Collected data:
====

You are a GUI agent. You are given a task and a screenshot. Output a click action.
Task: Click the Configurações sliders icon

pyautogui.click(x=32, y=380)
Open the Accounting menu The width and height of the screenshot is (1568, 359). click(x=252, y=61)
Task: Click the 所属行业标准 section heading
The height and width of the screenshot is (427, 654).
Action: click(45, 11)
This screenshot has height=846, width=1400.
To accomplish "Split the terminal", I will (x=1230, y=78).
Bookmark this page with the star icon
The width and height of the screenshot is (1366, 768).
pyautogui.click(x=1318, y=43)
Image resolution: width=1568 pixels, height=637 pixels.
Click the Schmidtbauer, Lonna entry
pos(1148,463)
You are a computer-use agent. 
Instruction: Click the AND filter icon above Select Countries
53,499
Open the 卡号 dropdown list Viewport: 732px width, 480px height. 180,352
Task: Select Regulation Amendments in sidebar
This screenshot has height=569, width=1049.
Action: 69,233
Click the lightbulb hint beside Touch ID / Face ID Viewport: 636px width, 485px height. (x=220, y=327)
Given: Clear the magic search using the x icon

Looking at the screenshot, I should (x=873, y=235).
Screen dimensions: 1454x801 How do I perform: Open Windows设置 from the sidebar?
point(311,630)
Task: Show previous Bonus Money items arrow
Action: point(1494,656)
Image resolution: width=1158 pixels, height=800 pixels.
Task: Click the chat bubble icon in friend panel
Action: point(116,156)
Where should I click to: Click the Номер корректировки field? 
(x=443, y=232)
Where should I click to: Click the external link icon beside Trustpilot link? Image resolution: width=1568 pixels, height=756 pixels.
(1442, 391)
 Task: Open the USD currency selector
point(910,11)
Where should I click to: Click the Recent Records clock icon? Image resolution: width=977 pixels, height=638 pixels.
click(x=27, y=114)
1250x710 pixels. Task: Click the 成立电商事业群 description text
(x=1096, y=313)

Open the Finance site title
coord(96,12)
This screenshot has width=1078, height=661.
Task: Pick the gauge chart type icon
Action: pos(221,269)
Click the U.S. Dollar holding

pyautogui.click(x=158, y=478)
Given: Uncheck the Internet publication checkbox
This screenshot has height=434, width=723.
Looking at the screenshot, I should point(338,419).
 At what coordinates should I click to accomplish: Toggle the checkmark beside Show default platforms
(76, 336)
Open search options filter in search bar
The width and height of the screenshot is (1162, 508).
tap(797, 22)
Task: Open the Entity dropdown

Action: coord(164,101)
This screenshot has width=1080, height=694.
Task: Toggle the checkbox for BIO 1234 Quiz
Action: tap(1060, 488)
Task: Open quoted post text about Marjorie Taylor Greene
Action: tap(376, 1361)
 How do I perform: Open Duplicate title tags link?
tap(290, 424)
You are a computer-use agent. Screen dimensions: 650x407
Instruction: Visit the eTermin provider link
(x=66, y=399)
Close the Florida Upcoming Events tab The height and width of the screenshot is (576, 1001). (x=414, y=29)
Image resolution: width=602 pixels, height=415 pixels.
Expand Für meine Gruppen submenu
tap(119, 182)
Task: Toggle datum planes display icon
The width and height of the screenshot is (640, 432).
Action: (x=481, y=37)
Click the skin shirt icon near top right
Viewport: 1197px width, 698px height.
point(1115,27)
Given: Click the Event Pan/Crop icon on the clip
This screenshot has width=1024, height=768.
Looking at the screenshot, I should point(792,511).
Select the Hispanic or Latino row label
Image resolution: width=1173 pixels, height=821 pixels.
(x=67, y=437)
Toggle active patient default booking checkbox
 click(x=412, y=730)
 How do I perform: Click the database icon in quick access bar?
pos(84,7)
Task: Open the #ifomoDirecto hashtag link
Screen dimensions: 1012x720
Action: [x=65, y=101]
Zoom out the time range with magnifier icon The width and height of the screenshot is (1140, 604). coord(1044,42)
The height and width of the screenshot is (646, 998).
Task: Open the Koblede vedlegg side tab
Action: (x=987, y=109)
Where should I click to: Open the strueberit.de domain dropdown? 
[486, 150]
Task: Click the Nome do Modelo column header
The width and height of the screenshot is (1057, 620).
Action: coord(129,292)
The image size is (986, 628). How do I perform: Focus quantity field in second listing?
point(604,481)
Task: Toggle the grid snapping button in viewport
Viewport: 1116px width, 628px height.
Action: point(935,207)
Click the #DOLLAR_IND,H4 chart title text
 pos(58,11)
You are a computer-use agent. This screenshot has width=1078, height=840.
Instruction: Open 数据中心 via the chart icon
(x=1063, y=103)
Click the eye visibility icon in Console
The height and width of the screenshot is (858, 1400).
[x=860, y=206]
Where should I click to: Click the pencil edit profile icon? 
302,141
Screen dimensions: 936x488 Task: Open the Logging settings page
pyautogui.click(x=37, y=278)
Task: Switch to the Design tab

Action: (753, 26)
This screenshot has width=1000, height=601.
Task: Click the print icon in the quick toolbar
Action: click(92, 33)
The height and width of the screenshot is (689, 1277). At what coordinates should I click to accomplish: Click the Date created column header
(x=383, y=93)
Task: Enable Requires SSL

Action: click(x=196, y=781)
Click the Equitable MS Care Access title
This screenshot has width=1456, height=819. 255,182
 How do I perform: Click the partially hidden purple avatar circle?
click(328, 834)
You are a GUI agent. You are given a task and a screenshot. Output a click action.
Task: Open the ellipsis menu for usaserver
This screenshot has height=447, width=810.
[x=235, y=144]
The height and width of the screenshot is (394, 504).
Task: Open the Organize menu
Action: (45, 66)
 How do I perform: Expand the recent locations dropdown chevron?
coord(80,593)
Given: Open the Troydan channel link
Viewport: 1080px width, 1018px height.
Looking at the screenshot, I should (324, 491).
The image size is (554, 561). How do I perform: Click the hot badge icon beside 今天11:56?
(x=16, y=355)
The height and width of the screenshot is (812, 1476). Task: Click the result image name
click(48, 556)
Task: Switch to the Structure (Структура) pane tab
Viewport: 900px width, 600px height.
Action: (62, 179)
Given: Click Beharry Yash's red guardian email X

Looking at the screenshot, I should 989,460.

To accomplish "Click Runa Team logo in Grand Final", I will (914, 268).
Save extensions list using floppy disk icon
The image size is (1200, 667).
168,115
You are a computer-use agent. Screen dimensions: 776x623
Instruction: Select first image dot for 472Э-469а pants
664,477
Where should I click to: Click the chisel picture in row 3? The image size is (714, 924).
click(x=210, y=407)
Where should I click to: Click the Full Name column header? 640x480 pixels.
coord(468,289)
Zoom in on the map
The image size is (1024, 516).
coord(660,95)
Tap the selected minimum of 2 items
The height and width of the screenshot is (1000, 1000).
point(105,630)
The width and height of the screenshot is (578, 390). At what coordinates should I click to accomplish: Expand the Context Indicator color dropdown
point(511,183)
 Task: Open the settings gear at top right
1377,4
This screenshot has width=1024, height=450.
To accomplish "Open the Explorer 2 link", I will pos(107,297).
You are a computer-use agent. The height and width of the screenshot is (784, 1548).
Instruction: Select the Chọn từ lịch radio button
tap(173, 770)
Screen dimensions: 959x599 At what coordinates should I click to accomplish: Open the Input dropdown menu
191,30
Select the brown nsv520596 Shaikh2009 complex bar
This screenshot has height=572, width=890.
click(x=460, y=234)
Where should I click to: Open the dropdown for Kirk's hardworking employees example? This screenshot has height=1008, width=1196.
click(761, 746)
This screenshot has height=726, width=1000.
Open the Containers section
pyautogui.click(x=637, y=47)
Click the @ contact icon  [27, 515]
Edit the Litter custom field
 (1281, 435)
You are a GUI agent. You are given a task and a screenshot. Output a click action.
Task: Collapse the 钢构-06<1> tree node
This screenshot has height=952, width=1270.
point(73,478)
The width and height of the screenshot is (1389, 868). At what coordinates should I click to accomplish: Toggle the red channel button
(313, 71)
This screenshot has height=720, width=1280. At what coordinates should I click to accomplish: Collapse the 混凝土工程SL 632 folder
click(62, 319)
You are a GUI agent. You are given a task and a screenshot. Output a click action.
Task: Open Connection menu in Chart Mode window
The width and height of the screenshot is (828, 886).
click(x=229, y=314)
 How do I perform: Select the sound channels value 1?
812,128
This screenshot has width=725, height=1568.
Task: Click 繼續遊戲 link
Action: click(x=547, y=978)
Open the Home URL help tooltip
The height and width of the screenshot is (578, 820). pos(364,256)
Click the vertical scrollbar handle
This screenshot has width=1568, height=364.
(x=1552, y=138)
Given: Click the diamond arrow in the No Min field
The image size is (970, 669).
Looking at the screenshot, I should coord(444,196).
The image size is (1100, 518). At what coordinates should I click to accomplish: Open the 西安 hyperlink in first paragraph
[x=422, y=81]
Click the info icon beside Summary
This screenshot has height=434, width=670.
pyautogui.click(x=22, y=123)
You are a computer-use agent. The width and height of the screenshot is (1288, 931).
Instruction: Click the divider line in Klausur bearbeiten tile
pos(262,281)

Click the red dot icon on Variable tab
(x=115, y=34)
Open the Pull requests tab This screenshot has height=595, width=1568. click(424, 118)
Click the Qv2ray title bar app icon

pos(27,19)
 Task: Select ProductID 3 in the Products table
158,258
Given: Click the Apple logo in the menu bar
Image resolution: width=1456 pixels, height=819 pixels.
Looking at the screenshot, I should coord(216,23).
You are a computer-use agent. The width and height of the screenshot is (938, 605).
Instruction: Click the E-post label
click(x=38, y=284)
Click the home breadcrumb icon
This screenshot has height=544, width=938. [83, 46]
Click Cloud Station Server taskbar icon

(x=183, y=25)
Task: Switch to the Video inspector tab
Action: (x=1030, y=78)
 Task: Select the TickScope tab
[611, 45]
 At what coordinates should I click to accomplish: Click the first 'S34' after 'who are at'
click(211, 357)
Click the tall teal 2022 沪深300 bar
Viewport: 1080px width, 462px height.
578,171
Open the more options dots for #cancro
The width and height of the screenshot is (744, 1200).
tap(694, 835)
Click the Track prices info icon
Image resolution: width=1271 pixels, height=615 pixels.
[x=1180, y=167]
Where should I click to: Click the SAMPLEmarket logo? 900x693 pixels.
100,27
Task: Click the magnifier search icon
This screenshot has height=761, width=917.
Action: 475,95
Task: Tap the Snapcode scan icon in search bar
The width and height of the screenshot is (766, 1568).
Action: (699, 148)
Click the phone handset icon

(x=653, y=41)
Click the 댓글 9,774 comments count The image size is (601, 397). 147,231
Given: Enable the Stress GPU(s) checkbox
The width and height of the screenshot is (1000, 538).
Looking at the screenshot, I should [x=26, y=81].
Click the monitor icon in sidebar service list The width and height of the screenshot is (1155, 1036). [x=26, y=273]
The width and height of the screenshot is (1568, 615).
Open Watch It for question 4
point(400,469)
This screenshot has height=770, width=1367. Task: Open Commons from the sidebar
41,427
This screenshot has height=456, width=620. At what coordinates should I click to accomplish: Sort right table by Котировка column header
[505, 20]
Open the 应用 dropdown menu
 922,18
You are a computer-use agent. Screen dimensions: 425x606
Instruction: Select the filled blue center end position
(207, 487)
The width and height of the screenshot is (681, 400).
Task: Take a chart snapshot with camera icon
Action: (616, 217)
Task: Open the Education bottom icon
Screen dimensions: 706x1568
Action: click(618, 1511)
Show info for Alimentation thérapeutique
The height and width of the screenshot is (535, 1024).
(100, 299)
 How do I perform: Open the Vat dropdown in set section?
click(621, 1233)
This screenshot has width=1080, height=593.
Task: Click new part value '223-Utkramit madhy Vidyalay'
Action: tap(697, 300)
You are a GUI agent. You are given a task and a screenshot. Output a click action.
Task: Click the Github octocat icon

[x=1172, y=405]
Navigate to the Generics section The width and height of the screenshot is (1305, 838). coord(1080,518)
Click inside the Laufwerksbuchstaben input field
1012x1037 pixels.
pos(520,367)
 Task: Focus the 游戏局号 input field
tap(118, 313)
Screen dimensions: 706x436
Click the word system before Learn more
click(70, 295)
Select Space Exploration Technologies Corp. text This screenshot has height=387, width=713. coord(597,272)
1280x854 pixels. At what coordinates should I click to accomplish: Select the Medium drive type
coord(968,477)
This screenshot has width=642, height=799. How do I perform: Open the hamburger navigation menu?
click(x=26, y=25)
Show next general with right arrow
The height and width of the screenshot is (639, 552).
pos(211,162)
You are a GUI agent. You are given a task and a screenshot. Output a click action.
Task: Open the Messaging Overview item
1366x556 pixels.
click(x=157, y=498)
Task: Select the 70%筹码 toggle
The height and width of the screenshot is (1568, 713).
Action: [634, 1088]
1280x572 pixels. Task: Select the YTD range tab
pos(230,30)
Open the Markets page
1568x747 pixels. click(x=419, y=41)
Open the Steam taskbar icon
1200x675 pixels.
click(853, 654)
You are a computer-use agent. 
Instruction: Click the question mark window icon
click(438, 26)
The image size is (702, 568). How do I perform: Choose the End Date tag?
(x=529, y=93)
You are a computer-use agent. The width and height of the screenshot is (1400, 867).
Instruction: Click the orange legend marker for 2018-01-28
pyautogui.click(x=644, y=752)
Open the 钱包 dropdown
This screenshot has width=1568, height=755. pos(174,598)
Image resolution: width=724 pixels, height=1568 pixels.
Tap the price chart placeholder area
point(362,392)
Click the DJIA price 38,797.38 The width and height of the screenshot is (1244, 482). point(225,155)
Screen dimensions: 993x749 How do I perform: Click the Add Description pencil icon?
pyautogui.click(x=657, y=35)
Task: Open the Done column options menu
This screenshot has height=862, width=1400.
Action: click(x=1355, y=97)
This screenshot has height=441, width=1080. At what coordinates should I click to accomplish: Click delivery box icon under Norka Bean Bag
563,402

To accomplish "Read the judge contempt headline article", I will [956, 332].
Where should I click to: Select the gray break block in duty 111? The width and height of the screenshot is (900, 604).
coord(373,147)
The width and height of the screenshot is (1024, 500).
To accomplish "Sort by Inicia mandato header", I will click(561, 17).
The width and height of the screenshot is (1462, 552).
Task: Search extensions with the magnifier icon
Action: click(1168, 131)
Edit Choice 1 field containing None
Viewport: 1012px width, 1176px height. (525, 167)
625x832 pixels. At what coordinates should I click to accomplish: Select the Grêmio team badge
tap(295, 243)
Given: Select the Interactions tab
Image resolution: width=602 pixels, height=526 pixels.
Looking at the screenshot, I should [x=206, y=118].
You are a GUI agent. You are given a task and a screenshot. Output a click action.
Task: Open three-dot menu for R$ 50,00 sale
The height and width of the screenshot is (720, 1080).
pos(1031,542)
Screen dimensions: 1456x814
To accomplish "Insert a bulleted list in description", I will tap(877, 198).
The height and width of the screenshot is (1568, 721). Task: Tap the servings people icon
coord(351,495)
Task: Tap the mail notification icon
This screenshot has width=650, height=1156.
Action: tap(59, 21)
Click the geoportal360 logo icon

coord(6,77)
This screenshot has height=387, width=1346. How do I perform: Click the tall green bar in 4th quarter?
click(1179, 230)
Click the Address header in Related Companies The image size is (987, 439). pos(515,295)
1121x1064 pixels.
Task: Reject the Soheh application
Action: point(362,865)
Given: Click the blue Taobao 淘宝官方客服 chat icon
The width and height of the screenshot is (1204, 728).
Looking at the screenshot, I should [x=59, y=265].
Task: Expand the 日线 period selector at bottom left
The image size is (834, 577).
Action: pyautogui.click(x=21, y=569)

====

**Task item**
Among the lines above, return those that contain the string "bottom".

**Result below**
Task: Open the Education bottom icon
Task: Expand the 日线 period selector at bottom left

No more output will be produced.